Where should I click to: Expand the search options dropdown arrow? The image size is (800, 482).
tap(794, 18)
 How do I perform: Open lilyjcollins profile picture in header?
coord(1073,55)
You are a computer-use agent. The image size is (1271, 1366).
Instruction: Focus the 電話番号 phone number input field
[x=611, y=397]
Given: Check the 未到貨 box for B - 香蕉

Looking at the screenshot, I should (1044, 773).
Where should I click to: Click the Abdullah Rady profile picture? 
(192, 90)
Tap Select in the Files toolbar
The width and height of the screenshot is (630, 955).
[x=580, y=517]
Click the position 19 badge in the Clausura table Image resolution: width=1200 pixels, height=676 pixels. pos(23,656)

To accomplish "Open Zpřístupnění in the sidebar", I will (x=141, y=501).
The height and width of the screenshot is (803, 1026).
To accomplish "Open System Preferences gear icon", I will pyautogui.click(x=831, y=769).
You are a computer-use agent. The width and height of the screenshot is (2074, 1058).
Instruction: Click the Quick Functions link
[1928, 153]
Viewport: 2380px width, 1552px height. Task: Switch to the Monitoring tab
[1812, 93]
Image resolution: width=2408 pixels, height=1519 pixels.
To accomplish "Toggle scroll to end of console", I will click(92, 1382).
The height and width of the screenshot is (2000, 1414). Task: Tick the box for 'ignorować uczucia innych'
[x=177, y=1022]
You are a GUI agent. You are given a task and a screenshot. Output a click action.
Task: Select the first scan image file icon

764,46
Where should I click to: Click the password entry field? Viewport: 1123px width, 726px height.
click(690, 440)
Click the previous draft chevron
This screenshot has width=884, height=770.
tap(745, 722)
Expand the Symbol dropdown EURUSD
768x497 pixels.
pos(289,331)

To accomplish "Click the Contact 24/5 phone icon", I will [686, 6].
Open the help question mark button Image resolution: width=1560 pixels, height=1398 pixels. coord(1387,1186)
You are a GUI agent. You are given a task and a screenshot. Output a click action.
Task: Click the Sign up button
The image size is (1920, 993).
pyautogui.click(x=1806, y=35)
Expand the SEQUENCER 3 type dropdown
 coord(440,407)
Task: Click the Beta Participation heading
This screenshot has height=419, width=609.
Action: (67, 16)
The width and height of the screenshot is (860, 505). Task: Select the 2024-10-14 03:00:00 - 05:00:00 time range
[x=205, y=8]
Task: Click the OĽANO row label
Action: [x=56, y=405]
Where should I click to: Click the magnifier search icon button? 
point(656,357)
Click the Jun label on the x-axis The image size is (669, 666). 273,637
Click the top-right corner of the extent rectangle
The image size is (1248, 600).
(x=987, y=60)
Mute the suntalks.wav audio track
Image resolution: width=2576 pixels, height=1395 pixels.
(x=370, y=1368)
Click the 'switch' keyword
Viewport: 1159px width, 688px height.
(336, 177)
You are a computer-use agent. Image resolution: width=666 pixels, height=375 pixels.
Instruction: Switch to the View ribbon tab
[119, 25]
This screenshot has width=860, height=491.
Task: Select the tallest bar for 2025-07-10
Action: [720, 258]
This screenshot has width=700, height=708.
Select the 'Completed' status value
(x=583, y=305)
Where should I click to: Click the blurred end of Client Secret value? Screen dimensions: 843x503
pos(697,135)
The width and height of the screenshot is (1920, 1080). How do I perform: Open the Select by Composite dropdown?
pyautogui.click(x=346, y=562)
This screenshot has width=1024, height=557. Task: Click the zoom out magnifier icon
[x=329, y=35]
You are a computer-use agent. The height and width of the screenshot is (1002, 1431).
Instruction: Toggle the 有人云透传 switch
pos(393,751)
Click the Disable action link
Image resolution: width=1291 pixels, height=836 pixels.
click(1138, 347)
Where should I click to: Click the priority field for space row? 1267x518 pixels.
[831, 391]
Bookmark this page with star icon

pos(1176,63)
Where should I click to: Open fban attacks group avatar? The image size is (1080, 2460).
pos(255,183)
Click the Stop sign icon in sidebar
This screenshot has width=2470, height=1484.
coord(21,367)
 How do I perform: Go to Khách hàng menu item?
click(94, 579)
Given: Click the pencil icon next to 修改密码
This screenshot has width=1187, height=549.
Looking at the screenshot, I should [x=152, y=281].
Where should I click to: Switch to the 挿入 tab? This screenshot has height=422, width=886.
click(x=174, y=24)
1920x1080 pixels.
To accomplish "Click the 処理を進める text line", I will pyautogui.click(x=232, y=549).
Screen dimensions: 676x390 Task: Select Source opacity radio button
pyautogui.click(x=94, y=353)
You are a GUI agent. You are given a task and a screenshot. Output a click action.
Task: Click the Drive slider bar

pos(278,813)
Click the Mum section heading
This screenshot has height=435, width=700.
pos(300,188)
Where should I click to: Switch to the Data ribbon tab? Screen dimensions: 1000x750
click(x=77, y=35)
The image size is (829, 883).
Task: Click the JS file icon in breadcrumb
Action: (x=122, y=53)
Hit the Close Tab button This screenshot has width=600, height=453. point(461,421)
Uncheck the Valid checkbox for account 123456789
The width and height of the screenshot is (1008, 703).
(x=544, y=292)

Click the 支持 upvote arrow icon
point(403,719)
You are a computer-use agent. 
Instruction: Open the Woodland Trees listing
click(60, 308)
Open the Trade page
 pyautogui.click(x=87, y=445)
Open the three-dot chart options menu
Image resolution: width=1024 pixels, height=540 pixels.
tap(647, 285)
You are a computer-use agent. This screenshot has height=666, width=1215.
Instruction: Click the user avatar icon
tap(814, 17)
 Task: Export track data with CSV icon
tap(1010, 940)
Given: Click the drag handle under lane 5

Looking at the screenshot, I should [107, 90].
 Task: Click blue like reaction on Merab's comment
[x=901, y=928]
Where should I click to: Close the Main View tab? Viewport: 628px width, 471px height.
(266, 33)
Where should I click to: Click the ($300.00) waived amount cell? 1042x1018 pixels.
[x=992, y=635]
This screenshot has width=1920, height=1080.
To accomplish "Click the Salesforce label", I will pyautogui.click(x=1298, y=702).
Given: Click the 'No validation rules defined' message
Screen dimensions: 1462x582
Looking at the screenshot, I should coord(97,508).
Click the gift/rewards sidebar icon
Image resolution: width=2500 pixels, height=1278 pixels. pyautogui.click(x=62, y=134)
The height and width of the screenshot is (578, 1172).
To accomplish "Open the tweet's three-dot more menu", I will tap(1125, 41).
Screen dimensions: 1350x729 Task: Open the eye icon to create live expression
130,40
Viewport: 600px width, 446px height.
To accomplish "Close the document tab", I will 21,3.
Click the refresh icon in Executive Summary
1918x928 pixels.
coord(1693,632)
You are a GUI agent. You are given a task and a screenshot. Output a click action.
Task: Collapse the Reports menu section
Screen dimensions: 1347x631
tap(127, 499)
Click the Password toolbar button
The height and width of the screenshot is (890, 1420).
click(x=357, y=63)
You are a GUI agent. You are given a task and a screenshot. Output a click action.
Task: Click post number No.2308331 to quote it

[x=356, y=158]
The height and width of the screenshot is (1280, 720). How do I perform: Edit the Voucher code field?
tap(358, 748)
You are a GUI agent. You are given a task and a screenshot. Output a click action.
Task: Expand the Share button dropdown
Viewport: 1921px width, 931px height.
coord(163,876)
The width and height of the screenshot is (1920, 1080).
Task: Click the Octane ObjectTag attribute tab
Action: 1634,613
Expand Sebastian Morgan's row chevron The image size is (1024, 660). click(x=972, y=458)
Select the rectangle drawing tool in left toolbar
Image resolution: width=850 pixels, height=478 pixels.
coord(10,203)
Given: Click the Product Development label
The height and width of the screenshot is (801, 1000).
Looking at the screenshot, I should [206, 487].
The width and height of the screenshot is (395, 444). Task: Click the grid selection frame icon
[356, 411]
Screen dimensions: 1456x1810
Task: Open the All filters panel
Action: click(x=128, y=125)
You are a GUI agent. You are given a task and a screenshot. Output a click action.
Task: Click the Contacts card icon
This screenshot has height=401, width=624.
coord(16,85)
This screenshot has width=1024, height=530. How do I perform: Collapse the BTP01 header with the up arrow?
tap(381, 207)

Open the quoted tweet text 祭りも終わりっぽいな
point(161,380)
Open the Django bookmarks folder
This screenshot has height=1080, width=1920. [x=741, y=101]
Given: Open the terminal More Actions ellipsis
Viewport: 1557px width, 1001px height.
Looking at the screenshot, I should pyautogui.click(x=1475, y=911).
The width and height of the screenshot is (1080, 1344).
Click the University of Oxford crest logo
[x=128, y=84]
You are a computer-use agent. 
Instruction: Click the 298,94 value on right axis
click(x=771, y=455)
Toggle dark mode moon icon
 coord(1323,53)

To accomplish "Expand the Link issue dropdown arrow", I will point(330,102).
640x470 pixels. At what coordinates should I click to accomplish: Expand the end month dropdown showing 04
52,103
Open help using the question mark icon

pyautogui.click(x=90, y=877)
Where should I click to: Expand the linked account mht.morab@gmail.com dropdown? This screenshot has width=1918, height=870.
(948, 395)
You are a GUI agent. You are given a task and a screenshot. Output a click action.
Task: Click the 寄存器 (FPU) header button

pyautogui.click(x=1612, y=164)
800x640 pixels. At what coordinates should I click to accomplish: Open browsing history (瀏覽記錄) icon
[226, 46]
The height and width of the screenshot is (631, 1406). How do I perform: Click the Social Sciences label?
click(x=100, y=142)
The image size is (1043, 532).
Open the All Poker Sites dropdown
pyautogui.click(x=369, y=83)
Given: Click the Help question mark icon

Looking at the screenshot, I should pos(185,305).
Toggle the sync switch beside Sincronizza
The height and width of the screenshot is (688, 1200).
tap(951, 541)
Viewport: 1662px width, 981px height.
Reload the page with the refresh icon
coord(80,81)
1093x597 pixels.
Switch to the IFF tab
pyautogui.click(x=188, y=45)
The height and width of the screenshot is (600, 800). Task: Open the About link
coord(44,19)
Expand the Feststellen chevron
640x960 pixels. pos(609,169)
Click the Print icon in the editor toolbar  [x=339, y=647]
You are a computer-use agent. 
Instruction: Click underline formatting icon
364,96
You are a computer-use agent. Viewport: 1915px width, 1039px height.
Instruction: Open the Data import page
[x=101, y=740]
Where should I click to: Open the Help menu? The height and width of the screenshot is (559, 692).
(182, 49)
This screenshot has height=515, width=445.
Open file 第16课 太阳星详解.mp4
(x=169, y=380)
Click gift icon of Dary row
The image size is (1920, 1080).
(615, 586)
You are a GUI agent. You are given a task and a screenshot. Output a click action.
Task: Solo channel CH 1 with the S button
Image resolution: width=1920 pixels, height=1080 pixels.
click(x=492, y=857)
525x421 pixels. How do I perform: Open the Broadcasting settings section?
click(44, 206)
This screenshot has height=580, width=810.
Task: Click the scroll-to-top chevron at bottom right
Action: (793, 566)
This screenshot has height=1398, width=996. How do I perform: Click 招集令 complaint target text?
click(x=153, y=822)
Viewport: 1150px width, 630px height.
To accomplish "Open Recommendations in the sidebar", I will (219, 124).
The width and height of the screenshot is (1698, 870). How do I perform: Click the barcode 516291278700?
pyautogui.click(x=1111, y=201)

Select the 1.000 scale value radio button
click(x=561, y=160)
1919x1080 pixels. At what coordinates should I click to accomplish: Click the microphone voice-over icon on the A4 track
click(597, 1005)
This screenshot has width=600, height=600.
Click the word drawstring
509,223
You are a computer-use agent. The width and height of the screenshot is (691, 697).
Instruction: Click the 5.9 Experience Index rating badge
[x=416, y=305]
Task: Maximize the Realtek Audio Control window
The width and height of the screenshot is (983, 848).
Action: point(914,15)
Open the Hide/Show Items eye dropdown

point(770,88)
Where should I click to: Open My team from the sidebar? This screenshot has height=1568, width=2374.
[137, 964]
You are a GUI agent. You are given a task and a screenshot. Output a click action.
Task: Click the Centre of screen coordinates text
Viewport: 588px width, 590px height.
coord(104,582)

-*-*-

## Problem to solve:
Starting with the line containing "Image resolution: width=2408" and going on through the line containing "click(690, 440)", change "password entry field" to "password input box". Return only those lines, with everything else left as it is.

## Exercise output:
Image resolution: width=2408 pixels, height=1519 pixels.
To accomplish "Toggle scroll to end of console", I will click(92, 1382).
The height and width of the screenshot is (2000, 1414). Task: Tick the box for 'ignorować uczucia innych'
[x=177, y=1022]
You are a GUI agent. You are given a task and a screenshot. Output a click action.
Task: Select the first scan image file icon

764,46
Where should I click to: Click the password input box? Viewport: 1123px width, 726px height.
click(690, 440)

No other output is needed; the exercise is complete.